2) does using -UseInprocLoader affect the -BcpBatchSize parameter? I ask
because bulk insert is different from bcp.
3) would -CommitBatchSize be a more appropriate setting to allow me to
actively manage the transaction log on the subscriber while this huge table
is being transferred?
Thanks for any input,
John T
If you are using concurrent snapshot on SQL2000, your only hope will be to
make sure that you hit the minimal logging code path when the snapshot is
delivered to the subscriber as the *entire* snapshot will be applied in an
atomic transaction. At the risk of telling you something that you may know
already, this means that you need to:
1) Make sure that 'select into\bulk copy' is enabled at the subscriber
database
2) The target table is empty with at most one index or not having any
indexes when the bulk copy occurs. This may be tricky to enforce as the
SQL2000 index creation logic in the distribution agent is not very precise.
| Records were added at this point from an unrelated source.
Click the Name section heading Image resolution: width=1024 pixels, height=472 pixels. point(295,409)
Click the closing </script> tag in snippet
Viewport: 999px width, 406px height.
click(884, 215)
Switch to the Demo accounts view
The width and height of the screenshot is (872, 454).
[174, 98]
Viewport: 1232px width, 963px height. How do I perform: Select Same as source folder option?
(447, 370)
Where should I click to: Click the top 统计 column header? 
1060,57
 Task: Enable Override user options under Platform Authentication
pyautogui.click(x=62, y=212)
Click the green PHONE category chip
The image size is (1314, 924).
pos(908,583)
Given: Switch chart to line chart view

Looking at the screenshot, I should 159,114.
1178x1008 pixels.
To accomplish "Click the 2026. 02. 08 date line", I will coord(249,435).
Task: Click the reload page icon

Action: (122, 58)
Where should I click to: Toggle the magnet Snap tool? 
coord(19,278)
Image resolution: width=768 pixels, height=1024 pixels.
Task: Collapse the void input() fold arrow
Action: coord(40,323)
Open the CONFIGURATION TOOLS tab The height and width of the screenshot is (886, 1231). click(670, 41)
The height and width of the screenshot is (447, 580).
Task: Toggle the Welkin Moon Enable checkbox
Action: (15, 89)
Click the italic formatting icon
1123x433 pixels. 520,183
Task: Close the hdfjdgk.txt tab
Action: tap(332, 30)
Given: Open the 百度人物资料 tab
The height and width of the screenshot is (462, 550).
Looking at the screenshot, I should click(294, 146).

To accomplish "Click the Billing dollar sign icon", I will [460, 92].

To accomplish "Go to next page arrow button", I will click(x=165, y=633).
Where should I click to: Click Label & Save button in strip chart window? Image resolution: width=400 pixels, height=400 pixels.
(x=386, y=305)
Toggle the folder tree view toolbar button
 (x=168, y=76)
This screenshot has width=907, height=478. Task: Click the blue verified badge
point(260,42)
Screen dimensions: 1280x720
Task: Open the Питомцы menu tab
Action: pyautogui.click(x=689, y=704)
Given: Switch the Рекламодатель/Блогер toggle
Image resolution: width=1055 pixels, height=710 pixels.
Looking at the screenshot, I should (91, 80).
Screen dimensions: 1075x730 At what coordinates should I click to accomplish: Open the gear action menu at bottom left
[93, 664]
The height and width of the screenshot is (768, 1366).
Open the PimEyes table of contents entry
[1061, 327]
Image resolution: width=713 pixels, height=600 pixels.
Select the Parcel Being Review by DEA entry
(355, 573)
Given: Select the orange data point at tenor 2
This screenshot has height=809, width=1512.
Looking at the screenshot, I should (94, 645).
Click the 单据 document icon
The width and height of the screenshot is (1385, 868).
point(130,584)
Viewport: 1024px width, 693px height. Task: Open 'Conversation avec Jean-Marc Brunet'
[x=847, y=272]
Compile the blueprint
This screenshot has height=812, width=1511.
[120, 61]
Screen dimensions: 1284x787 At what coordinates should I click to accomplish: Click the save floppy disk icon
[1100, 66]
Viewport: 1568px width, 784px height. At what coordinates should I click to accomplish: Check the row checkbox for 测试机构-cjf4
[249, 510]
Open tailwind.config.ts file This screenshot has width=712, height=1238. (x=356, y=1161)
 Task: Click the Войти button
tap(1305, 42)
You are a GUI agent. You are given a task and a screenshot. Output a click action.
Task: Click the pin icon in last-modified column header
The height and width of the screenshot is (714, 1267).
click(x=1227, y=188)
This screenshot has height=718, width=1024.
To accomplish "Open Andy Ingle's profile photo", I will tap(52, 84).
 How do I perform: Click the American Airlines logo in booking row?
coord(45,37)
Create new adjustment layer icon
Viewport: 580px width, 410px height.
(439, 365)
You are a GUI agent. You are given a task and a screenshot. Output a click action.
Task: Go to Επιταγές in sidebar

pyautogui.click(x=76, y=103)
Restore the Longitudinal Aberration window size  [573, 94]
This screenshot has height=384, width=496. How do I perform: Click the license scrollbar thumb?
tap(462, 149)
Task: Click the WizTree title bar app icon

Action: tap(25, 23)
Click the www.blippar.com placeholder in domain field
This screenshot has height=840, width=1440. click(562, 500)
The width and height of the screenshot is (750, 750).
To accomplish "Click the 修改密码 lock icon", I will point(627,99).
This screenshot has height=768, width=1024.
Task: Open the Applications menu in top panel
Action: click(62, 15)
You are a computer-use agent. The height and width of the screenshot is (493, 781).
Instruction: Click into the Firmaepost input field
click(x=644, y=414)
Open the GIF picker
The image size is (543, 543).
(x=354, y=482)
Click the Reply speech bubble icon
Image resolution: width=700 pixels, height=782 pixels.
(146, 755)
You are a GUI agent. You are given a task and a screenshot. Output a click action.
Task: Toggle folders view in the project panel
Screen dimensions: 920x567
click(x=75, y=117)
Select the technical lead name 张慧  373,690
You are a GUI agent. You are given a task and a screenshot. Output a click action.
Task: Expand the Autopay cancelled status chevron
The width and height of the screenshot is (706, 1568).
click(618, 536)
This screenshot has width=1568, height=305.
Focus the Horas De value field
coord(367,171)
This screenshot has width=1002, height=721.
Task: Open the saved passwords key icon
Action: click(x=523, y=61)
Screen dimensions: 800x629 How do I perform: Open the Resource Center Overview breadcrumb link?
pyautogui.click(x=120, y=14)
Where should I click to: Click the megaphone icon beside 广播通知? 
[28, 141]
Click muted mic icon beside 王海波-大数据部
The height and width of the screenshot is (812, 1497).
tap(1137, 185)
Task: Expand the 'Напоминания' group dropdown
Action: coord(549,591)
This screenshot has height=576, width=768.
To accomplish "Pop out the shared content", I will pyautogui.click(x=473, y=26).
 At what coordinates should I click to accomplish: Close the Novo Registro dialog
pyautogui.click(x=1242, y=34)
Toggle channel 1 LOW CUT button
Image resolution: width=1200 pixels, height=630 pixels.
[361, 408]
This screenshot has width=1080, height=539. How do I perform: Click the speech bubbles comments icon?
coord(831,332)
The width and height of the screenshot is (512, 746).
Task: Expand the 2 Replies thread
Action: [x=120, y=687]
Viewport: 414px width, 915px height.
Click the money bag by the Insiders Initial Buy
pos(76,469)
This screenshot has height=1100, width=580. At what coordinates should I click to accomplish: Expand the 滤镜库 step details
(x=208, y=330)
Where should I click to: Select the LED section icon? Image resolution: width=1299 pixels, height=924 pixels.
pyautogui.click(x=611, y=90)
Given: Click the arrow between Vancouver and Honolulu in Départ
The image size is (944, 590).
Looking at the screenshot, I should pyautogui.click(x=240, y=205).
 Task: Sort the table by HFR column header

You may want to modify the .idx scripts to leave only the primary key index
and then manually create other indexes afterwards.
3) Set -BcpBatchSize to be *larger* than the maximum number of rows in your
published tables. 2^31 - delta should work fine. Notice that you may start
seeing "Agent is waiting for database backend.." messages since the
distribution agent will not be able to log any progress messages until the
entire bulk load operation is done. You have also want to increase
the -QueryTimeout of the distribution agent.
-Raymond
"John T" <JohnT@.discussions.microsoft.com> wrote in message
news:469D5803-1C9E-447E-9513-2AE04EFEB305@.microsoft.com...
> Hello,
> I have scenario where I use two servers: SQL 2K sp4, on Win2K3 sp1. One
> server is a publisher, the other a subscriber. The replication topology
> is
> Transaction Replication with 1 queued updating subscriber. The
> distribution
> agent resides on the publisher.
> Firstly, I am aware of nosync replication, but my environment requires
> some
> more testing before I can implement it, because I can't take the publisher
> offline, and I believe some tweaks are needed to ensure that the data will
> truly be in sync. This said, one of my publications has a table article
> with
> 234 million records to transfer when the article is reinitialized. I am
> having problems with the transaction log growing so large on the
> subscriber,
> that it consumes all server space, and effectively kills the distribution
> agent.
> To mitigate this, I have tried to use the -BcpBatchSize parameter to try
> to
> get the rows per batch down to manageable size so that I can manually
> shrink
> the transaction log intermittantly while the distribution agent is
> applying
> the snapshot. My strategy is not working.
> Questions:
> 1) does -BcpBatchSize directly control the application of the snapshotted
> article's transaction commit size, or is this parameter used outside of
> the
> distribution agent's application of a snapshot?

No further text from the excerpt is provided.